Thursday, August 7, 2025
Home Culture ‘Memories of Adriano’: Lluís Homar resurrects the emperor at the Roman Theater of Mérida | Culture

‘Memories of Adriano’: Lluís Homar resurrects the emperor at the Roman Theater of Mérida | Culture

by News Room
0 comment

The millenary stones of the Roman theater of Mérida still burned by the heat accumulated during the day when Lluís Homar appeared on stage. There were already a quarter to night, official starting time of the representations of the classical theater festival that is held every summer in the historic enclosure, where on Wednesday the actor premiered an adaptation of Adriano memories, one of the summits of the historical novel of the twentieth century. It is the work that gave Marguerite Yourcenen not only literary prestige, but also fame and popular success, because it is one of the most translated and sold titles since its publication in 1951. So much devotion arouses that it has inspired numerous creations in different formats, including an opera of Rufus Wainwright.

But the structure of the text, which is presented as a fictitious letter of the Roman Emperor Adriano (76-138 d. C.) to his young successor Marco Aurelio, makes it especially appropriate for his adaptation to theater, since it becomes a kind of inner monologue in which Adriano reviews his life while reflecting on power, politics, art, philosophy, love and death. A torrent of thoughts, confessions, frustrations, desires and fears tremendously sweet to an actor, but not available to anyone. There are many tables, presence and diction to sustain it alone without losing the public’s attention, in addition to “hours and hours of memorization”, as Homar confessed after the premiere.

The Barcelona interpreter demonstrated the 2,000 spectators who attended the premiere in Mérida who has all that and something else: at 68, he accumulates not only professional experience but also a vital perspective to put on the skin of Adriano just at the time when I radiographs Yourcenar: “That age in which life is an accepted defeat.”

Homar is on stage every moment of the hour and a half that lasts the function and the only voice that is heard is his. But it is not always alone. A choir of five performers accompany him in most scenes to evoke situations or characters referred to by the emperor. Trajan and his wife, Plotina; his political enemies, Celso and still; Advisors, teachers, tutors, friends and especially his young anti -noto lover, embodied with great expressive force by dancer Álvar Nahuel, who stars with Homar one of the most intimate moments of the show. It is also one of the best: it enhances the contrast with the Adriano avid of power and sometimes, although the reflective and critical Adriano is also manifested with himself.

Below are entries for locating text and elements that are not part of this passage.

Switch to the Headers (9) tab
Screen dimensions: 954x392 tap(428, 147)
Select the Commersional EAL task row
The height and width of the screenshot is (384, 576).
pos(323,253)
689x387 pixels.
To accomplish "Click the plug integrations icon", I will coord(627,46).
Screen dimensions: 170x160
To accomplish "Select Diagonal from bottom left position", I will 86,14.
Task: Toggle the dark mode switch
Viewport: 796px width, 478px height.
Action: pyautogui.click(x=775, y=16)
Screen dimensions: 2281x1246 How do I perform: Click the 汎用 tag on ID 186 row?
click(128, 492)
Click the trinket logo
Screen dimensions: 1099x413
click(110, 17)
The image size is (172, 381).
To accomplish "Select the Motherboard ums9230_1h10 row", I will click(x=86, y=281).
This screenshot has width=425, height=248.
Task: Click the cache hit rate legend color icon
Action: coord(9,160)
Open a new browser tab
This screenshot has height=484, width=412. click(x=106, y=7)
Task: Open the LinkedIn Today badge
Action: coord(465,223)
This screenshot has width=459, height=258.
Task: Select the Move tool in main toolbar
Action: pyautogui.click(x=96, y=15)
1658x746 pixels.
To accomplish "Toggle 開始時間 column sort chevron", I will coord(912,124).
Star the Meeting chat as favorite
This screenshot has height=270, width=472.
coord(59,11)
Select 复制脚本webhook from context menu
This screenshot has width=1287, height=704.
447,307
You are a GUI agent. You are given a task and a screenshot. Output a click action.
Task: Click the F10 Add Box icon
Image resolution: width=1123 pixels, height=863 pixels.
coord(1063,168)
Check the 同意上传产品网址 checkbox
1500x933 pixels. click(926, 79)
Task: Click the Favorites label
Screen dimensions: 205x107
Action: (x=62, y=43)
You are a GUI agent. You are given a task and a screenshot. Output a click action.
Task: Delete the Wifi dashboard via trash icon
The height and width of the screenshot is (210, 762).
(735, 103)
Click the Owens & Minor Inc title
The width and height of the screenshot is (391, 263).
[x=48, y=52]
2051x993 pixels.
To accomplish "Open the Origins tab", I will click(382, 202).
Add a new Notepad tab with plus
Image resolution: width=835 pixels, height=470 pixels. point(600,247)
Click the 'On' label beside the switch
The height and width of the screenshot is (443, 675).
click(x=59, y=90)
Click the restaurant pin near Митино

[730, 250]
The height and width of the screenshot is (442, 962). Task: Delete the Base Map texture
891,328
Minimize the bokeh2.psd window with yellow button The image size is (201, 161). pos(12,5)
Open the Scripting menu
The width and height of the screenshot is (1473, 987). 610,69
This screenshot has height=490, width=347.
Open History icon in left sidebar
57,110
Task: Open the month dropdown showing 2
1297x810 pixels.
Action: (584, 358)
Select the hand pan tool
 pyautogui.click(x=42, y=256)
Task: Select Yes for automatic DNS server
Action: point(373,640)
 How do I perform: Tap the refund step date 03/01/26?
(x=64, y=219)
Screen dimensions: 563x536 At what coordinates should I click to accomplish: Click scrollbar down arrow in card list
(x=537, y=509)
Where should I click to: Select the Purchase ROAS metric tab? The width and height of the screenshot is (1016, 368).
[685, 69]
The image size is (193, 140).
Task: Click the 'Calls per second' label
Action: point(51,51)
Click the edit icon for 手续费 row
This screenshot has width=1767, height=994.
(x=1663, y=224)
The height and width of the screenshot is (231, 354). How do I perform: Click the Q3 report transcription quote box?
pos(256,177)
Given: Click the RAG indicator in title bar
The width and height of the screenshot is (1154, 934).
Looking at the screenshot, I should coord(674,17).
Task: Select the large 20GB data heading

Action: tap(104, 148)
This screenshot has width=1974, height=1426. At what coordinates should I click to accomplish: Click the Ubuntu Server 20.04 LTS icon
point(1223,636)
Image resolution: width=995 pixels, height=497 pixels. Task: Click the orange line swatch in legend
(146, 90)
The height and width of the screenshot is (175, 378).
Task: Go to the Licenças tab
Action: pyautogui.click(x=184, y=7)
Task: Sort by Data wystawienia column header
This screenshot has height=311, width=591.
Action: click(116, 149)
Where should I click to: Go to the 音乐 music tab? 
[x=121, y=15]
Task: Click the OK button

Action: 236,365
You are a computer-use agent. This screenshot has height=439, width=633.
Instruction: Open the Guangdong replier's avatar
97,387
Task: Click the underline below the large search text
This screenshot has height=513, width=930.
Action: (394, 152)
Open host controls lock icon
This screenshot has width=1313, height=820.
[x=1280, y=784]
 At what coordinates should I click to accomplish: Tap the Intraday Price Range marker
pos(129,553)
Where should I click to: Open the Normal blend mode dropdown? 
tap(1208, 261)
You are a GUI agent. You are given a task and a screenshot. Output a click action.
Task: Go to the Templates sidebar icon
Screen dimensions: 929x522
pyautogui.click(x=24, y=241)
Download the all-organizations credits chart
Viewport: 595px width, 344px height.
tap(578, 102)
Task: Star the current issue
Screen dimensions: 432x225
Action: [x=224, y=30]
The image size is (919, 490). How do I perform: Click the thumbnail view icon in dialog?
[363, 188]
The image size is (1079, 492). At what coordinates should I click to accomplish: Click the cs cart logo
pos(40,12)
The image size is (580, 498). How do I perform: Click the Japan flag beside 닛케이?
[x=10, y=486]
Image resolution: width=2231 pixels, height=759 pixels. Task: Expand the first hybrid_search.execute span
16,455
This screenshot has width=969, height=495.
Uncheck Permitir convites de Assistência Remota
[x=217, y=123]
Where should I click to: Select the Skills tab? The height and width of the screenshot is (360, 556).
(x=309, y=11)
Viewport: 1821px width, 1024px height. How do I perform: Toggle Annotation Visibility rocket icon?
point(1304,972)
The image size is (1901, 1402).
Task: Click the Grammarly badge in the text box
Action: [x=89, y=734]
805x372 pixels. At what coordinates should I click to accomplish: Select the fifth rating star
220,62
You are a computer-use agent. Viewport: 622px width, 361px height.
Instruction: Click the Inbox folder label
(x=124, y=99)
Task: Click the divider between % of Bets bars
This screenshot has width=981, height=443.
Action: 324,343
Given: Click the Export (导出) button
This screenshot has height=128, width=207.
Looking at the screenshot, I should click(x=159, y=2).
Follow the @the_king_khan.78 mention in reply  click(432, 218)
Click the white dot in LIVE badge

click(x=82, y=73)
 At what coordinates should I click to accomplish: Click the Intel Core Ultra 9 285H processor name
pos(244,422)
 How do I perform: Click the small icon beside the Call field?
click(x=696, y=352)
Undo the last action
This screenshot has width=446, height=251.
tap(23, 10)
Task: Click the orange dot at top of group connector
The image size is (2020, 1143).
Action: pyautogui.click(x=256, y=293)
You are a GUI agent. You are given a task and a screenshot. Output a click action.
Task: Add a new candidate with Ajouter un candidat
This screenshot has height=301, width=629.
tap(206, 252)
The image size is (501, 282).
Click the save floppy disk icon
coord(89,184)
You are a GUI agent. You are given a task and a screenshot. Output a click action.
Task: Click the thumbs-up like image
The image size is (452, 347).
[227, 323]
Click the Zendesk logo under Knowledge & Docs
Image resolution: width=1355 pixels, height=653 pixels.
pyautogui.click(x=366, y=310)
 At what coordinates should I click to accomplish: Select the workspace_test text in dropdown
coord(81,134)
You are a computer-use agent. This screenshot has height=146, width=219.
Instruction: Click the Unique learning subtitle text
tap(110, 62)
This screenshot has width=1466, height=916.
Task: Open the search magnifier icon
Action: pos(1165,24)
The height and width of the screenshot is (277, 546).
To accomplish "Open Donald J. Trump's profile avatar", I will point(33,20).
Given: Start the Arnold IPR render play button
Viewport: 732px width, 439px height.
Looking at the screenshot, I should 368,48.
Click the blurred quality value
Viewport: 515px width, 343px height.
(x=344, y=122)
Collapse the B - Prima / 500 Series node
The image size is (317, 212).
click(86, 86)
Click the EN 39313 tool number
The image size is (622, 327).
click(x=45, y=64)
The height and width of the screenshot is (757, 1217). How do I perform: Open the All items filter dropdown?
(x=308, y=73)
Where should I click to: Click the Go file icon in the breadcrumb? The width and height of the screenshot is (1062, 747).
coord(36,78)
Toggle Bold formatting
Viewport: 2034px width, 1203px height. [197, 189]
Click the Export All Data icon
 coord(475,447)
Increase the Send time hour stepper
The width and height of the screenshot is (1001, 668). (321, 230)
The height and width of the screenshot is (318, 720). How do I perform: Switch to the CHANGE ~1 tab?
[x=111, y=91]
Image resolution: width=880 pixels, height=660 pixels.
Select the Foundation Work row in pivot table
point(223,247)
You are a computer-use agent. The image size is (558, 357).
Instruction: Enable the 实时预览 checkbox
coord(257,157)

But this is not an Adriano with Roman Toga as also seen in Mérida in 1998, played by Pepe Sancho with a staging of Maurizio Scaparro. The Roman director had released Adriano memories In 1989 in the ruins of Villa Adriana in Tivoli, where the emperor spent his last years, with Italian cast and version of Rafael Azcona. The success of that adventure encouraged him to resume it nine years later with Pepe Sancho and other Spanish interpreters, which was later seen in the Grec in Barcelona and Almagro.

The production now released is very faithful to the canonical translation that Julio Cortázar made of the your novel by Yourcenar, with cuts very measured by the playwright Brenda Escobedo. But the scenic proposal takes off from the literalness of the text to hook with the contemporary viewer, according to the director of the assembly, Beatriz Jaén, after the premiere in Mérida: “I see in Adriano a today’s leader with a lot of power. A kind of president of the United States.” Jaén, 37, is an emerging figure in the current Spanish scene and last year he stood up for the National Dramatic Center to adapt the adaptation of Nothing, by Carmen LaForet, another emblematic novel.

Another 'Memories of Adriano' scene.

That is why the scenography does not evoke a Roman villa, but plays with the past and the present as your your own made in the novel: in the background, always present, the imposing Corinthian columns of the Theater of Mérida; While on the stage it is recreated what could be the office of the president of a country in the present time, oval like that of the United States. The costume follows the same pattern: contemporary clothing and executive suit to which in some scenes a toga is added on the left side. Television screens, cameras, microphones, electronic music, cables and video projections that amplify gestures or suggest emotional states.

At the start of the show, all this artillery is shocking and causes too much scenic noise. But as Homar is taken possession of the character and gets carried away by the poetics of Yourcenar, the voice of Adriano is heard and the author’s words are better tasted. It is in the most intimate moments where the Adriano who set out to dissect when writing the novel is glimpsed. I explained it by citing a phrase that he read in a letter from Flaubert: “When the gods no longer existed and Christ had not yet appeared, there was a unique moment, from Cicero to Marco Aurelio, in which only man was.”

After its premiere in Mérida, where it will be represented until Sunday, these new Adriano memories They will be at the Marquina Theater in Madrid from September 19 to October 12. Then they will undertake a tour of Spain until they make season at the Romea of Barcelona in spring.